Ryan Shelton is an Australian comedian, actor, radio presenter, television personality, host and writer.

Biography 
He attended St Leonards College for some of his schooling, where he met Hamish Blake. He started his media career in Melbourne's community access media scene, hosting and producing shows for RMIT University's student television company RMITV, for Channel 31, and its campus radio station SYN. Shelton plays mixed netball.

Television
With Hamish Blake and Andy Lee, he wrote and co-starred in Hamish & Andy (2004) and Real Stories (2006). He was also a co-writer of Chris Lilley's award-winning We Can Be Heroes: Finding The Australian of the Year (2005). In 2007, he became a regular cast member on television programme Rove. His signature segment in 2007 was called Rydeas (pronounced "rye-deers" a portmanteau of "Ryan" & "ideas"). In 2008 he started a new segment called Investigationing (a neologism) and in 2009 introduced a segment called "Philosophisationing".

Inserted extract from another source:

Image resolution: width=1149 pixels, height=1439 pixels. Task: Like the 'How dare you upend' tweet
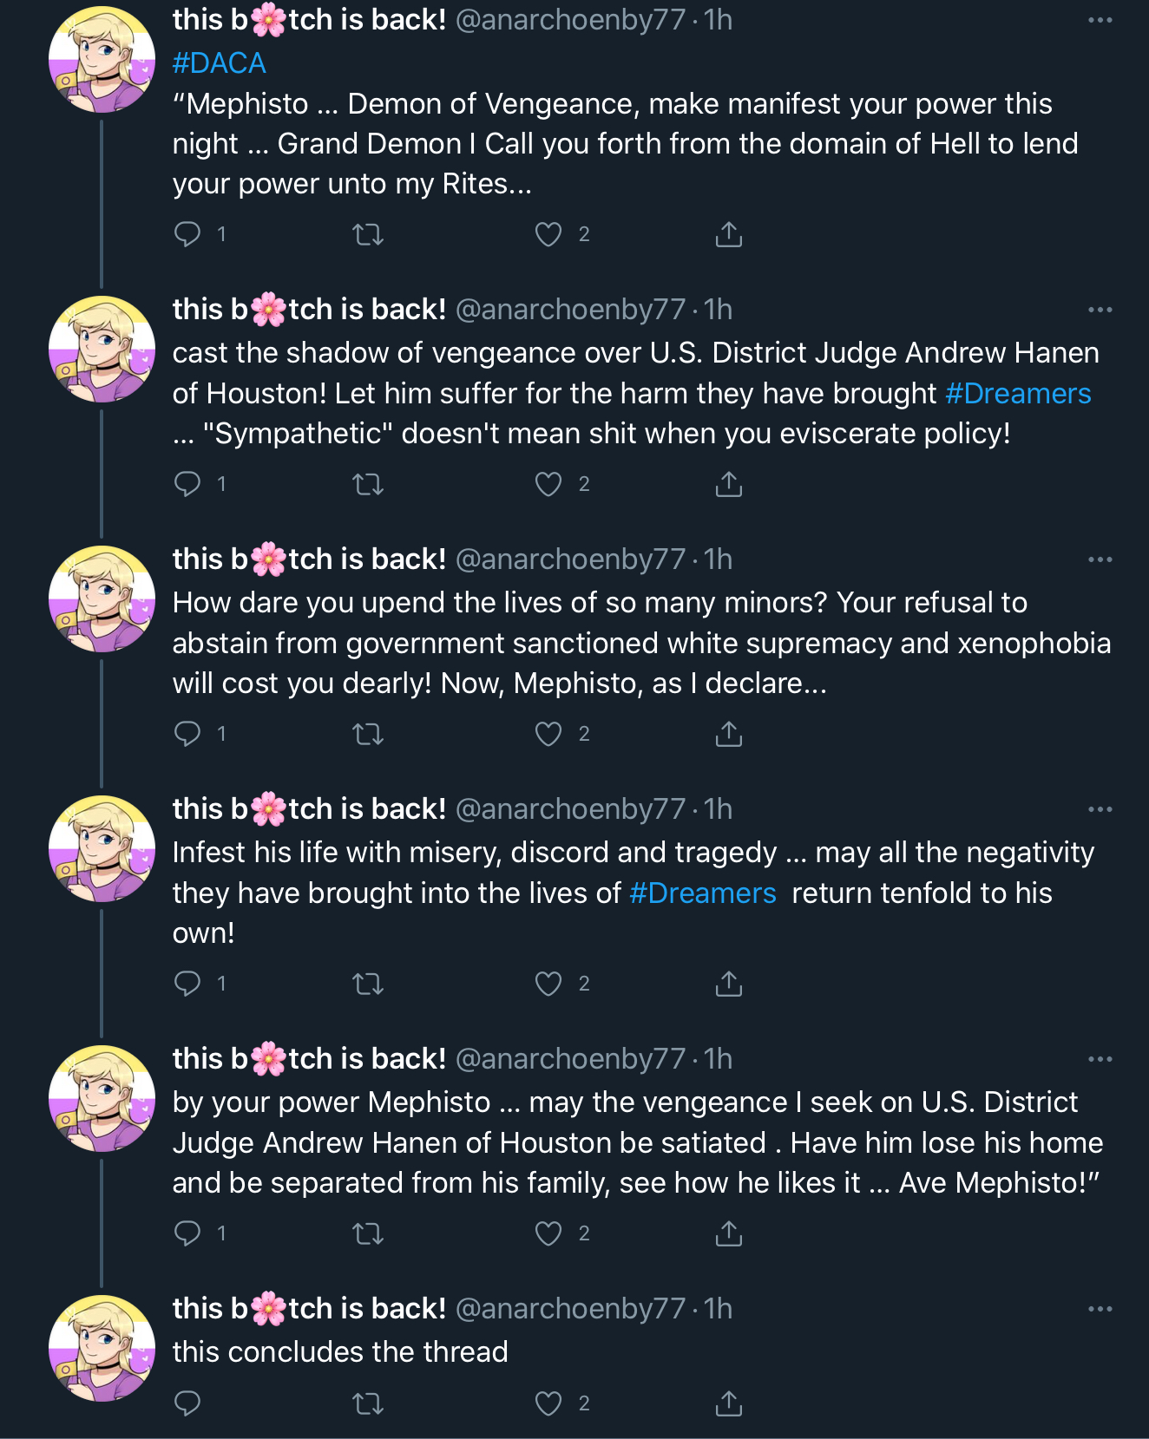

Shelton has also appeared on the improvisational comedy Thank God You're Here produced by the award-winning Working Dog Productions.

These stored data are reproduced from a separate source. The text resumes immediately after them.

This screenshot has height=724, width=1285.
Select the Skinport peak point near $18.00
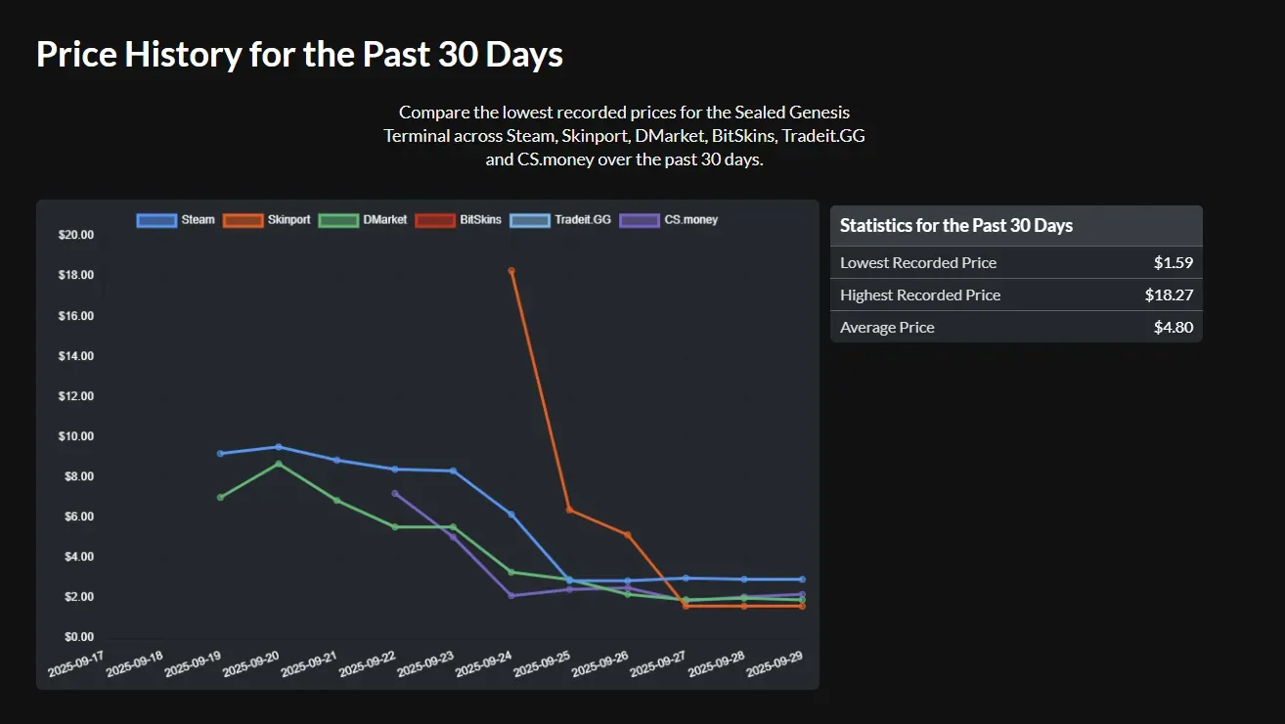(511, 271)
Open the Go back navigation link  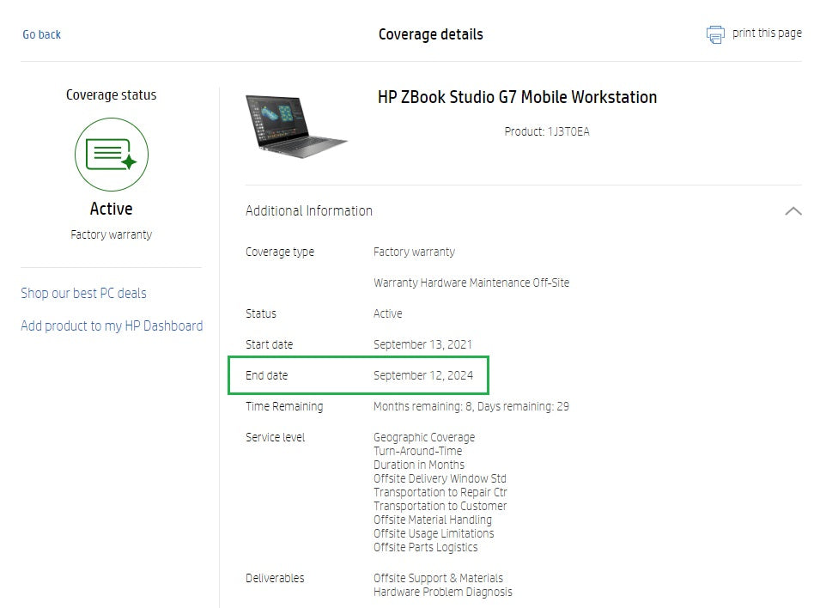tap(41, 34)
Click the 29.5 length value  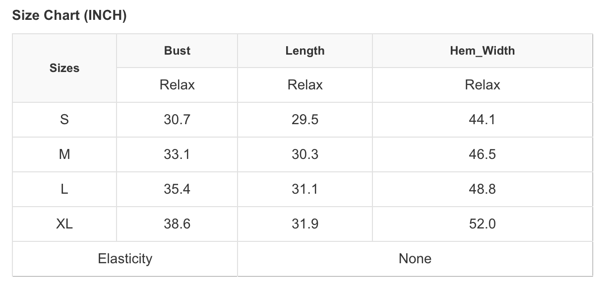pyautogui.click(x=305, y=120)
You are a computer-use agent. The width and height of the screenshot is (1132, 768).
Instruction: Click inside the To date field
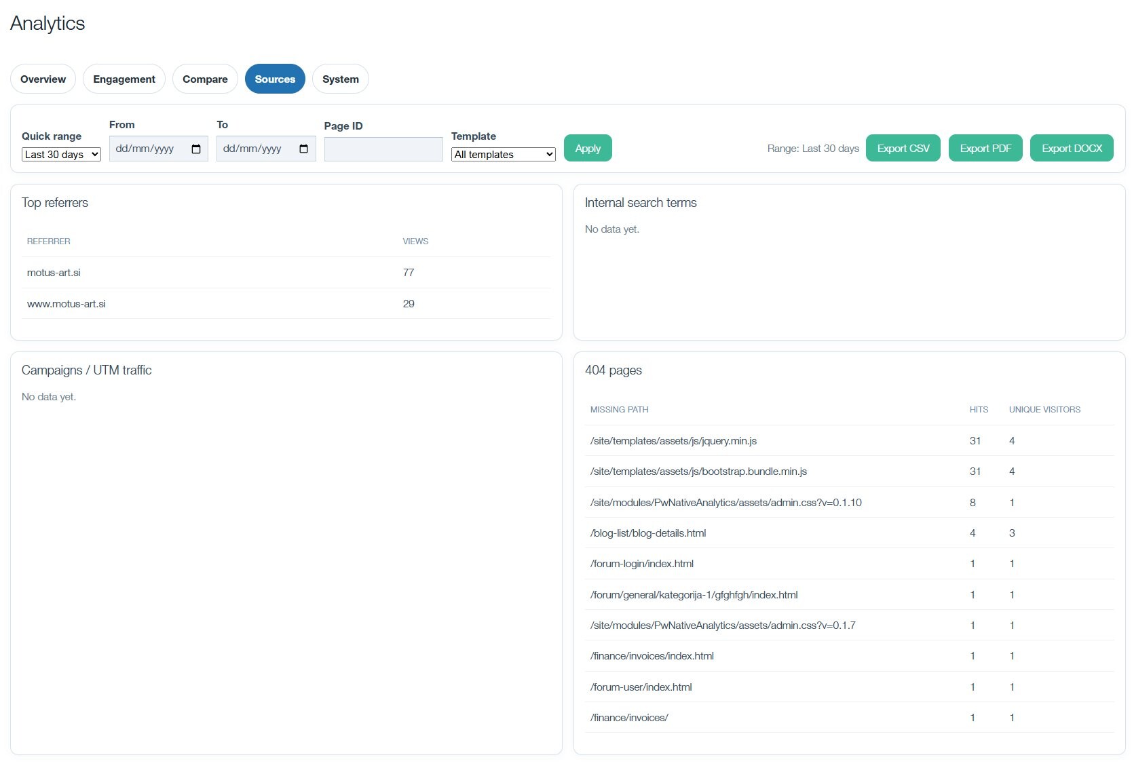tap(253, 149)
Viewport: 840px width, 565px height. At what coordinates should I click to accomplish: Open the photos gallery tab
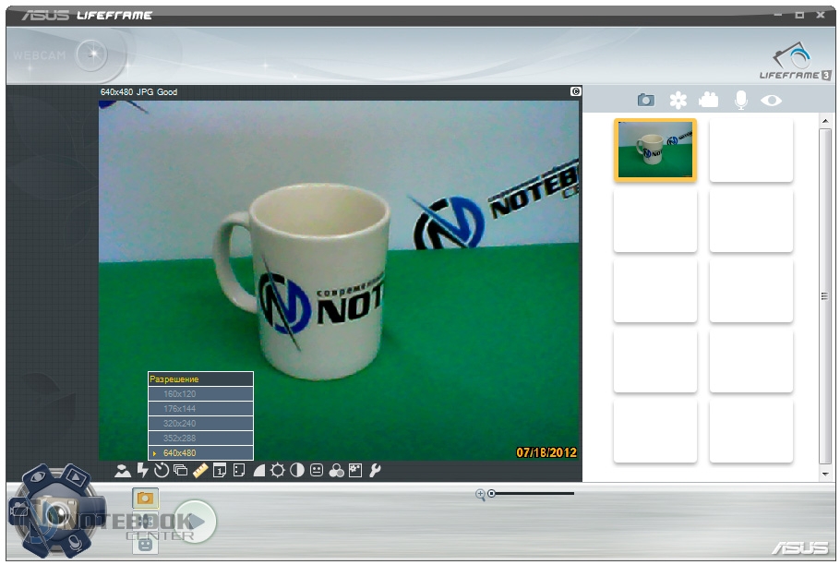646,100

He has also appeared on Hamish and Andy's Gap Year and has his own segment "100 second New York lesson'd". He appeared from the second episode onwards. Shelton also appeared briefly on TwentySomething.

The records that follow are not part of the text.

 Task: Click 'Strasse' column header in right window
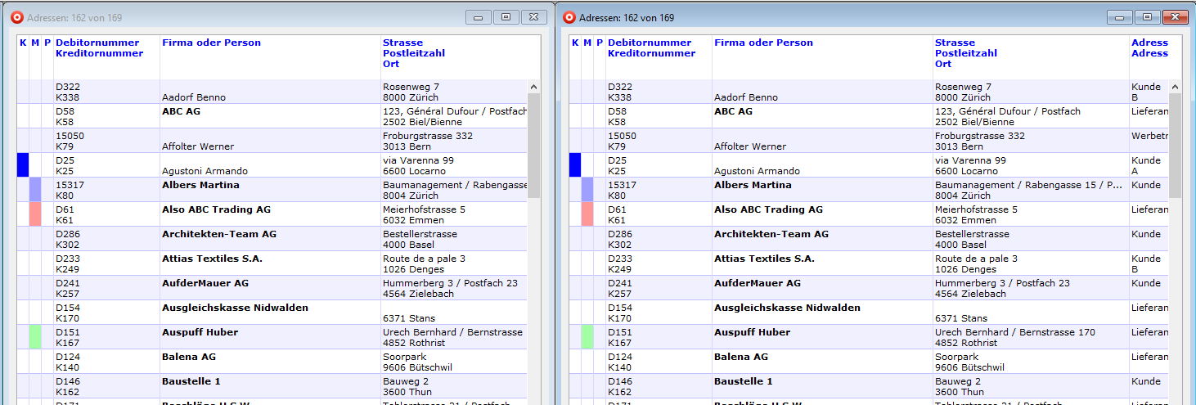(x=955, y=43)
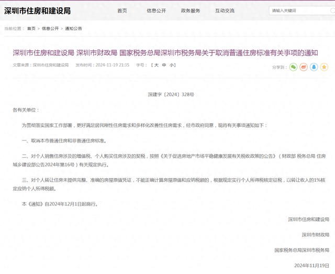Click the 深圳市住房和建设局 site logo title
The image size is (335, 274).
pyautogui.click(x=37, y=10)
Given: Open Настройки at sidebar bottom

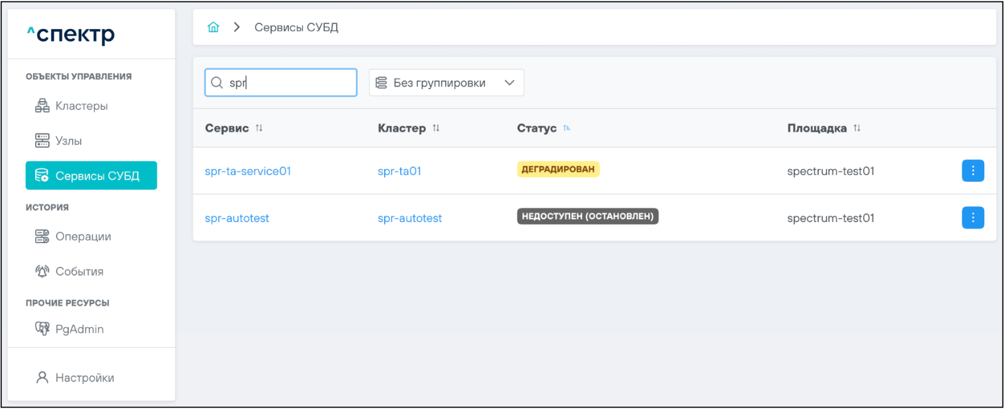Looking at the screenshot, I should 84,378.
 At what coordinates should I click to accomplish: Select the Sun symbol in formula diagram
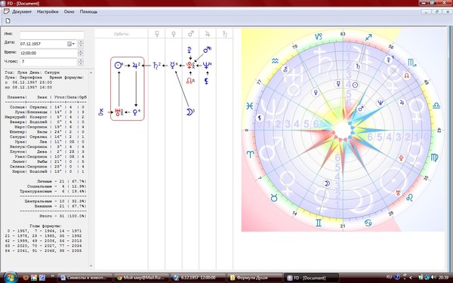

In 2017, Shelton co-produced True Story with Hamish & Andy. He starred in the fourth episode, playing the part of storyteller Emidio, a teacher in his first year of the job.

Radio
He was an occasional co-host on the radio show Get This. He also appeared on Red Hot Go, a late night radio show on FOX FM in Melbourne on Monday nights. In December 2007, Shelton presented the Summer Fling breakfast show across the Austereo Today Network with Jules Lund and Tamsyn Lewis. In February 2008, he joined Nova FM to present a Saturday morning breakfast program Ryan & Monty with Katie Dimond ('Monty'). It aired from 10 am to 12 pm. From January 2009 to 2010 he hosted the Nova FM drive time slot on Ryan, Monty & Wippa between 4-6pm weekdays with Katie Dimond (aka Monty) and Michael "Wippa" Wipfli. Lachy Hulme is doing many of the voiceovers for the show.

Podcasts
In 2011, Shelton released a series of one-minute episodes for a podcast called For One Minute Only, in which he sardonically and ironically lays waste to the rumour that he would not be releasing a series of weekly podcasts. In addition to this tongue-in-cheek and short-lived podcast, Shelton has made guest appearances on several other podcasts, including The Hamish & Andy Show, Little Dum Dum Club, Josh Speaking, and The Binge Podcast. He co-hosts The Imperfects podcast as part of The Resilience Project with Hugh van Cuylenburg.

References

External links 
 

Living people
Australian radio personalities
Comedians from Melbourne
Australian male comedians
RMITV alumni
Year of birth missing (living people)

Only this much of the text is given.